Now substitute the expression for $$v_0$$ into Equation 3':

$$320 = 9a + 6(352 - \frac{1}{2}a - s_0) + 2s_0$$

$$320 = 9a + 2112 - 3a - 6s_0 + 2s_0$$

$$320 = 6a - 4s_0 + 2112$$

$$6a - 4s_0 = 320 - 2112$$

$$6a - 4s_0 = -1792$$ (Equation B)

We now have a system of two equations with two unknowns ($$a$$ and $$s_0$$):

$$a - s_0 = -432$$ (Equation A)

$$6a - 4s_0 = -1792$$ (Equation B)

From Equation A, express $$s_0$$ in terms of $$a$$:

$$s_0 = a + 432$$

Substitute this into Equation B:

$$6a - 4(a + 432) = -1792$$

$$6a - 4a - 1728 = -1792$$

$$2a = -1792 + 1728$$

$$2a = -64$$

$$a = -32$$

Now substitute the value of $$a$$ back into the expression for $$s_0$$:

$$s_0 = -32 + 432$$

$$s_0 = 400$$

**step4 Solve for 'v_0'**

Substitute the values of $$a = -32$$ and $$s_0 = 400$$ into Equation 1 from the original system:

$$352 = \frac{1}{2} (-32) + v_0 + 400$$

$$352 = -16 + v_0 + 400$$

$$352 = v_0 + 384$$

$$v_0 = 352 - 384$$

$$v_0 = -32$$

**step5 Write the final position equation**

Substitute the calculated values of $$a = -32$$, $$v_0 = -32$$, and $$s_0 = 400$$ into the general position equation $$s=\frac{1}{2} a t^{2}+v_{0} t+s_{0}$$.

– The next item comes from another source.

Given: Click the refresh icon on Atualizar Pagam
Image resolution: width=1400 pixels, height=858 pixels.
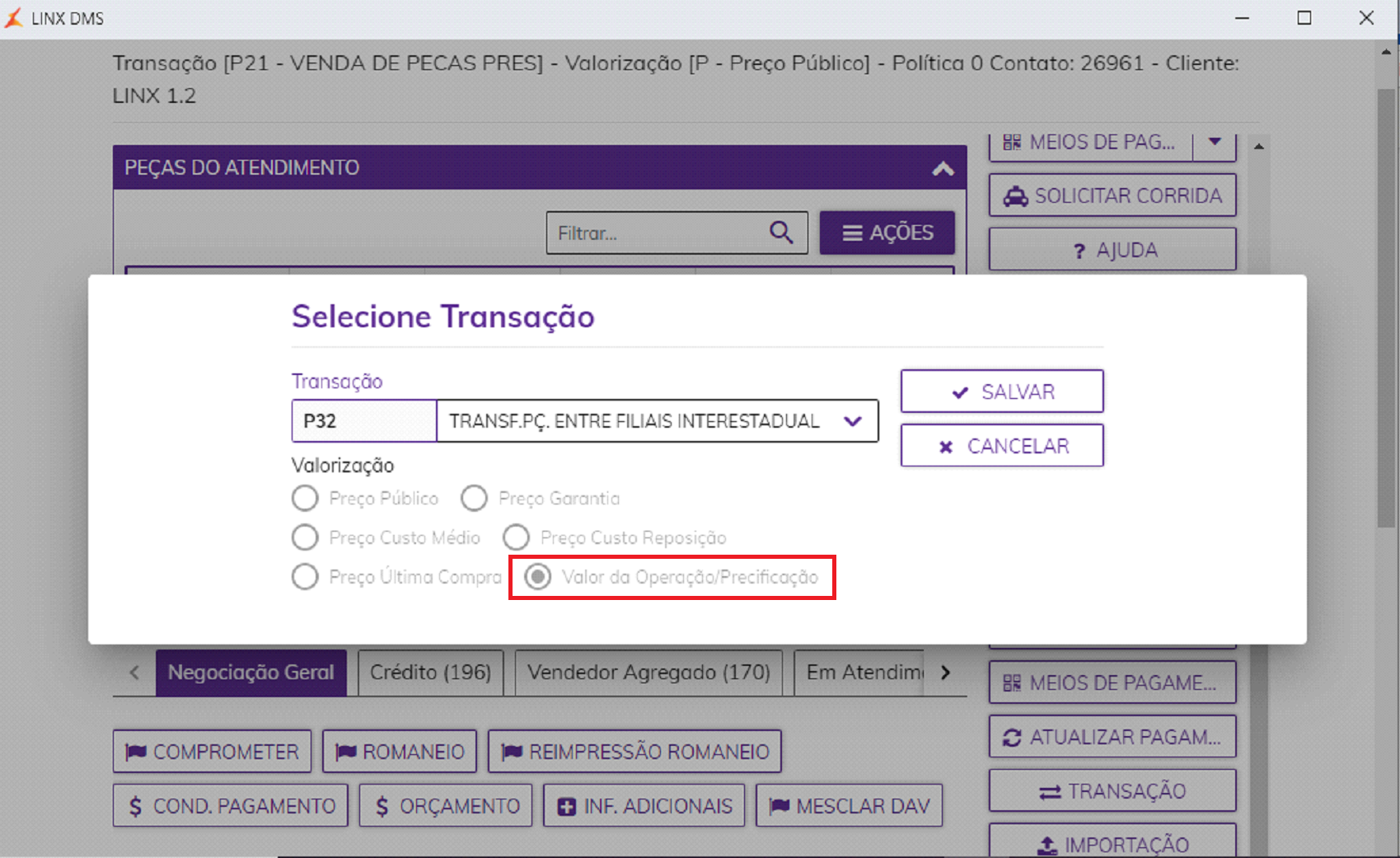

$$s = \frac{1}{2} (-32) t^{2} + (-32) t + 400$$

$$s = -16 t^{2} - 32 t + 400$$

Alternative answer

Answer: $s=-16 t^{2} - 32 t + 400$ Explain
This is a question about <finding the missing numbers in a special kind of equation (a quadratic equation) when we have some clues (data points). It's like solving a cool puzzle where you have to find several hidden numbers at once!>. The solving step is:

Okay, so this problem gives us a super cool equation: $s=\frac{1}{2} a t^{2}+v_{0} t+s_{0}$. It looks a bit long, but it just tells us where an object is ($s$) at a certain time ($t$). We need to figure out what $a$, $v_0$, and $s_0$ are. The problem gives us three clues!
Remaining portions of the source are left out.